**ASSIGNMENT**
Repeat the lines below exactly as written, please, from the line with "This screenshot has width=534, height=387." to the line with "Given: Open the Search menu", both lines included, and no others.

**SUPPLIED MATERIAL**
■ ■ ■ ■ ■ ■ ■
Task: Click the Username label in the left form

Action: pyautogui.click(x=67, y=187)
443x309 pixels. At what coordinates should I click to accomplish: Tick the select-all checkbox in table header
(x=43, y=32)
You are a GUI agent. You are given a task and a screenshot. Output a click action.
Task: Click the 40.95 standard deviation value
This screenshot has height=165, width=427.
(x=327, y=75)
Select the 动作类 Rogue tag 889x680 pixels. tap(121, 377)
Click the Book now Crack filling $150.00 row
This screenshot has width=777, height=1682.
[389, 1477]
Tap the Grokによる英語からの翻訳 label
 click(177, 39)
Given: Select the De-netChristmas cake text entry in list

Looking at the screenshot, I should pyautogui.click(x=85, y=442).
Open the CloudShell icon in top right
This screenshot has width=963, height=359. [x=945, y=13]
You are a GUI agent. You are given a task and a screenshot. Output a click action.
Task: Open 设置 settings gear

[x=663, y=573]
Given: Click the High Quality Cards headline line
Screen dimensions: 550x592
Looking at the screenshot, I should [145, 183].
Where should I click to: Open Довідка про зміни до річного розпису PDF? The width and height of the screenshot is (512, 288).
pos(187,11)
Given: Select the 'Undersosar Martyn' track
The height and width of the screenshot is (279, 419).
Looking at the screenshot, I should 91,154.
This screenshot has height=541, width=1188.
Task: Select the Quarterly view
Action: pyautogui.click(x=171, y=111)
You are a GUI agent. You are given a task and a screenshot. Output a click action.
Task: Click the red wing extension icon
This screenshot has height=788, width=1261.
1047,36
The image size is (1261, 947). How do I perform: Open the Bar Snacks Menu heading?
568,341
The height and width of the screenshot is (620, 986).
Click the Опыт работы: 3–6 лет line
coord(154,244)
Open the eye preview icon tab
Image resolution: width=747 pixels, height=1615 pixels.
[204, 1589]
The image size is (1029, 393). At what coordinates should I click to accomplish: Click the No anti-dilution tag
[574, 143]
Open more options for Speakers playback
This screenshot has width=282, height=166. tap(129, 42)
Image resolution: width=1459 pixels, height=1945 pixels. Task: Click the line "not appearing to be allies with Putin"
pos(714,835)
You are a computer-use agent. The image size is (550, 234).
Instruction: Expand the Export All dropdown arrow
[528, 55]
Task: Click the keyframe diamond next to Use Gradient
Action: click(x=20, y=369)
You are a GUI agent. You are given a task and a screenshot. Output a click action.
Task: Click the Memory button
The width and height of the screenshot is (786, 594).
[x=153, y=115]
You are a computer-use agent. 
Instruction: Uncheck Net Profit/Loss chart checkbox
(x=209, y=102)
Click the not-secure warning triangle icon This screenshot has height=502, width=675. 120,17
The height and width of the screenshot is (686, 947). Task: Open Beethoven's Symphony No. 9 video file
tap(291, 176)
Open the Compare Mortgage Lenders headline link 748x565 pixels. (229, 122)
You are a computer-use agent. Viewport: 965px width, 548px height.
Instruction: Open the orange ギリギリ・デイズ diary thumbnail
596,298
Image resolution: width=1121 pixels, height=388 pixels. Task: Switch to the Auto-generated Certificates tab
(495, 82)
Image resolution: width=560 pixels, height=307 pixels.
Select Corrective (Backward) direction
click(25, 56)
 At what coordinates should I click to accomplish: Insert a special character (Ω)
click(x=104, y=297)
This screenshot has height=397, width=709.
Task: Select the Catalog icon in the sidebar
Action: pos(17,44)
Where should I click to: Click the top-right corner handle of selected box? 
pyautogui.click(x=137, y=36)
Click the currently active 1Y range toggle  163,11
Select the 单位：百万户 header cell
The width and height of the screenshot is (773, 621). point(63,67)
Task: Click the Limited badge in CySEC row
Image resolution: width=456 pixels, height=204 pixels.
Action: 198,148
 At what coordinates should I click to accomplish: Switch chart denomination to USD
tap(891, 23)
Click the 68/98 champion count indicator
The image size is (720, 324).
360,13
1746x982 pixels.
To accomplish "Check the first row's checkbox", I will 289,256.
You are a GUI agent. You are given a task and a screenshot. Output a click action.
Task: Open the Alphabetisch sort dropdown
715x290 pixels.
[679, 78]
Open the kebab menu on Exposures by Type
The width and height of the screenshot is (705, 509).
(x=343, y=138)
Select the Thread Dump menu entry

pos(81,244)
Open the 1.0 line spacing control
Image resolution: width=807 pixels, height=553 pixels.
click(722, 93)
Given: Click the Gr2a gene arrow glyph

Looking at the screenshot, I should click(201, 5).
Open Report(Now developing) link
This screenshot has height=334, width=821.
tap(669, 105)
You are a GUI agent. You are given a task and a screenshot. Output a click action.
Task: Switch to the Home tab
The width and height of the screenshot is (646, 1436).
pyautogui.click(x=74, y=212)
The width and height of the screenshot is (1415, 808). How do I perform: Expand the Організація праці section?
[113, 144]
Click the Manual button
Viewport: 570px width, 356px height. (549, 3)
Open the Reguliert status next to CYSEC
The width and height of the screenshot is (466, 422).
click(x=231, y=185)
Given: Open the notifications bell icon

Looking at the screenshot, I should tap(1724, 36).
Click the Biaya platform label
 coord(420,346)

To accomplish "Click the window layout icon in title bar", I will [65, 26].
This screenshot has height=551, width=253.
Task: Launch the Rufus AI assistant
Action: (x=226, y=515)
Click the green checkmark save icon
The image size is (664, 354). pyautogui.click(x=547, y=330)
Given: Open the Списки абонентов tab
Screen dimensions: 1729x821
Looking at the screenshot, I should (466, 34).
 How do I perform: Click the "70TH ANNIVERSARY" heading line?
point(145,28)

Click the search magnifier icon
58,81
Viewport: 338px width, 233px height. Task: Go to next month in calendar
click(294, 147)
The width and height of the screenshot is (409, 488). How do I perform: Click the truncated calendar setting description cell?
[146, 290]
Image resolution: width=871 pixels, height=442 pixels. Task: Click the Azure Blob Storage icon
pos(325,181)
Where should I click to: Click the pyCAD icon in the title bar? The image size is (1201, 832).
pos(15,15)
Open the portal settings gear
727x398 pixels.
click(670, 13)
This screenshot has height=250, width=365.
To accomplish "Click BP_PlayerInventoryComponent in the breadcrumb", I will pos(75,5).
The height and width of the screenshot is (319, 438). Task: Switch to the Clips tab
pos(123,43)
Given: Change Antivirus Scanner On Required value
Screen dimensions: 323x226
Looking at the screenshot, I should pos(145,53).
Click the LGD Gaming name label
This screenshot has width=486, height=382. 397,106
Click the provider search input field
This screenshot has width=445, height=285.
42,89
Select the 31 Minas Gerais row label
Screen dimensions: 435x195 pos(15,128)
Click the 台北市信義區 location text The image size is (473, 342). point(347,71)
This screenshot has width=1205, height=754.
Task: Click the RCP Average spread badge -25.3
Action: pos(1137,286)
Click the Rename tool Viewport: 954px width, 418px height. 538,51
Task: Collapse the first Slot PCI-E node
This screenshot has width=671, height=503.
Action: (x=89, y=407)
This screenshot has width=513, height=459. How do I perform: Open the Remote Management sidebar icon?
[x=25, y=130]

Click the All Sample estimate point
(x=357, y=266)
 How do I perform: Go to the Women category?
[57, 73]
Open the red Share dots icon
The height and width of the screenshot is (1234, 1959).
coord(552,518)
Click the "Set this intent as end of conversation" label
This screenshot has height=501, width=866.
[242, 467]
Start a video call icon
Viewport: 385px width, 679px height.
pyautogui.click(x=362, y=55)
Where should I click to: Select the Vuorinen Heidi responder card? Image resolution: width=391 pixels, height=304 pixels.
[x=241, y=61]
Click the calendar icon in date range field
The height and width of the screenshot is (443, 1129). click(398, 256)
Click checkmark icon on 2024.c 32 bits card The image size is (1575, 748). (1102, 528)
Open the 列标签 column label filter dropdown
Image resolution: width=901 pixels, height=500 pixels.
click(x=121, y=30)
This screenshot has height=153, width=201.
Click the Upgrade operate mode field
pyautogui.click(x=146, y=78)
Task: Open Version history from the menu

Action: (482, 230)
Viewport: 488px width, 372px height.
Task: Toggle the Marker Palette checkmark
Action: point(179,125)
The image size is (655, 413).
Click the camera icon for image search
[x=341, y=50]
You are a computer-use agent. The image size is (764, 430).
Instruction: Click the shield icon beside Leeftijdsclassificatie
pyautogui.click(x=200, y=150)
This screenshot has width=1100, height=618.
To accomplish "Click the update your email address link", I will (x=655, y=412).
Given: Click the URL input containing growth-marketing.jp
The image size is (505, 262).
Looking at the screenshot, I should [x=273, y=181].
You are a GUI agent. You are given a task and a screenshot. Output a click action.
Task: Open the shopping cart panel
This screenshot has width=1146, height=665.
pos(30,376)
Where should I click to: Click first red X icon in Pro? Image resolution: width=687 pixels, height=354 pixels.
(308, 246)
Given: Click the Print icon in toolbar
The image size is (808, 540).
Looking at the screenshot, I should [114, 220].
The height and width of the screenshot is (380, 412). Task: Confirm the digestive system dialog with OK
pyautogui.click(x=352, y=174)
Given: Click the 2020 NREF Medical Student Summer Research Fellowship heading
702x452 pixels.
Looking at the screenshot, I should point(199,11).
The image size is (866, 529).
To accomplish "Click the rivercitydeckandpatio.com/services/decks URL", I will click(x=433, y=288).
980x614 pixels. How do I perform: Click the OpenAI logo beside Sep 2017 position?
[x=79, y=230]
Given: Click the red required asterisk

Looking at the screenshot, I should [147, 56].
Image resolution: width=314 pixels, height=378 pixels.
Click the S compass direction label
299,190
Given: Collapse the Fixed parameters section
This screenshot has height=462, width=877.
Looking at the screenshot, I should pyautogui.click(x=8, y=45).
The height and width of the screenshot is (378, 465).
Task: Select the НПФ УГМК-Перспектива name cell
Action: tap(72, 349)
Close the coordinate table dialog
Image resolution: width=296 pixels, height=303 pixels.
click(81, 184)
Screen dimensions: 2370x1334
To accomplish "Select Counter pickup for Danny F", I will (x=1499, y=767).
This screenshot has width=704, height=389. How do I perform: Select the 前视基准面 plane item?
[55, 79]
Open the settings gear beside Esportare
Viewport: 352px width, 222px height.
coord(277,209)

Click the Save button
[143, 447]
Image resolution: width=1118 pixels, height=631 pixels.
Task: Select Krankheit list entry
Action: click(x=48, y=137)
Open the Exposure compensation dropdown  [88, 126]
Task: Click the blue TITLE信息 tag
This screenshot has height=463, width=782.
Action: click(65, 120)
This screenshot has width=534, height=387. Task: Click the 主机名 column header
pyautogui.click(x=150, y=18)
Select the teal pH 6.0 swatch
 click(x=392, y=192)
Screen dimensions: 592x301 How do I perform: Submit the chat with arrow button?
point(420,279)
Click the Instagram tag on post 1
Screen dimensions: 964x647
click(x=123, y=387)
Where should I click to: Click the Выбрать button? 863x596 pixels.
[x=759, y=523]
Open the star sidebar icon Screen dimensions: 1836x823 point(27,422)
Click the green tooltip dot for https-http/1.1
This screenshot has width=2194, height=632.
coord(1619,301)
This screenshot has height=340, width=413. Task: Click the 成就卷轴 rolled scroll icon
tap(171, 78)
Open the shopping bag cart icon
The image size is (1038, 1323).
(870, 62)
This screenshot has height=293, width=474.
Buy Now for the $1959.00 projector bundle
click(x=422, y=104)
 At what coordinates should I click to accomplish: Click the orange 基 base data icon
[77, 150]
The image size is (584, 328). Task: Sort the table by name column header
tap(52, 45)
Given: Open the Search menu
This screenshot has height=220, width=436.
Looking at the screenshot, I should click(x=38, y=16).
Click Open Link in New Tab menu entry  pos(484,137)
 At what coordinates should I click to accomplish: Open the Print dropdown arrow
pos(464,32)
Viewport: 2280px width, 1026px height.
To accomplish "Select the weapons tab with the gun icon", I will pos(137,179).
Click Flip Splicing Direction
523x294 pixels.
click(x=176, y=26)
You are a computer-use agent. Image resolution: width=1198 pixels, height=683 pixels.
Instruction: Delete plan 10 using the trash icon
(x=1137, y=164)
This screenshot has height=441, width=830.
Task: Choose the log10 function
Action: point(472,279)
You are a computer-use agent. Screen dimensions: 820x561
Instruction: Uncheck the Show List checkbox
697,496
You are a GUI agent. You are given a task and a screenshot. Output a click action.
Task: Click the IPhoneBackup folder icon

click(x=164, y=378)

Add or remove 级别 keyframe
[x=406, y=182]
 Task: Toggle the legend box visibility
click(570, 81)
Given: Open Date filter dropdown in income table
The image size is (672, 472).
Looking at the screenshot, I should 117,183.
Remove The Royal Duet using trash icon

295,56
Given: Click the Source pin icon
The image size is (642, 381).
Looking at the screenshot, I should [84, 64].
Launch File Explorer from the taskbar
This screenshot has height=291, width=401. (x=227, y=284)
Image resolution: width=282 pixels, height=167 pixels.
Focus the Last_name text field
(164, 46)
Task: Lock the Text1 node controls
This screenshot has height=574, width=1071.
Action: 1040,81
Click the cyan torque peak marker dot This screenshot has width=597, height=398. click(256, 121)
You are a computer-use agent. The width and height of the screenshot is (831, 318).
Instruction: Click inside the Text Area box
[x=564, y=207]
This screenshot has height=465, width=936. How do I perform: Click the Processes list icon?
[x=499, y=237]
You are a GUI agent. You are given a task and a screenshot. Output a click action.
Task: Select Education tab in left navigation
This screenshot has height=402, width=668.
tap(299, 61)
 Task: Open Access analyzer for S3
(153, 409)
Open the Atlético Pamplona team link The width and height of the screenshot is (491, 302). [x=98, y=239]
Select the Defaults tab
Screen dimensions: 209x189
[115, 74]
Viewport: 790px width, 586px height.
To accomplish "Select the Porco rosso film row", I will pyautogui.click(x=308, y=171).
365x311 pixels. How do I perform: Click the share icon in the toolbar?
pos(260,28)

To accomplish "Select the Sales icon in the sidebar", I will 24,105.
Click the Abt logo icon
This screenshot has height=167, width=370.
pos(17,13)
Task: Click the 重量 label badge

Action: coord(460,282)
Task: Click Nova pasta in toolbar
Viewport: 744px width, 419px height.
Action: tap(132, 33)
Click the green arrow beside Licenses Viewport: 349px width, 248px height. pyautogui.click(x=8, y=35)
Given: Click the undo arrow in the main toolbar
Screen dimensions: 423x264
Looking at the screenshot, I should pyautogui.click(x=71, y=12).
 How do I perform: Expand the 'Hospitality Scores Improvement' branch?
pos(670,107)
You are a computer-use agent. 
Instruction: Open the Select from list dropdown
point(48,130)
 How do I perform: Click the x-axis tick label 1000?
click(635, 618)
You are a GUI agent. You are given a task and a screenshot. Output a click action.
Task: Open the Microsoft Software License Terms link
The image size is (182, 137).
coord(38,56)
■ ■ ■ ■ ■ ■ ■
**EXERCISE RESPONSE**
This screenshot has width=534, height=387. Task: Click the 主机名 column header
pyautogui.click(x=150, y=18)
Select the teal pH 6.0 swatch
 click(x=392, y=192)
Screen dimensions: 592x301 How do I perform: Submit the chat with arrow button?
point(420,279)
Click the Instagram tag on post 1
Screen dimensions: 964x647
click(x=123, y=387)
Where should I click to: Click the Выбрать button? 863x596 pixels.
[x=759, y=523]
Open the star sidebar icon Screen dimensions: 1836x823 point(27,422)
Click the green tooltip dot for https-http/1.1
This screenshot has width=2194, height=632.
coord(1619,301)
This screenshot has height=340, width=413. Task: Click the 成就卷轴 rolled scroll icon
tap(171, 78)
Open the shopping bag cart icon
The image size is (1038, 1323).
(870, 62)
This screenshot has height=293, width=474.
Buy Now for the $1959.00 projector bundle
click(x=422, y=104)
 At what coordinates should I click to accomplish: Click the orange 基 base data icon
[77, 150]
The image size is (584, 328). Task: Sort the table by name column header
tap(52, 45)
Given: Open the Search menu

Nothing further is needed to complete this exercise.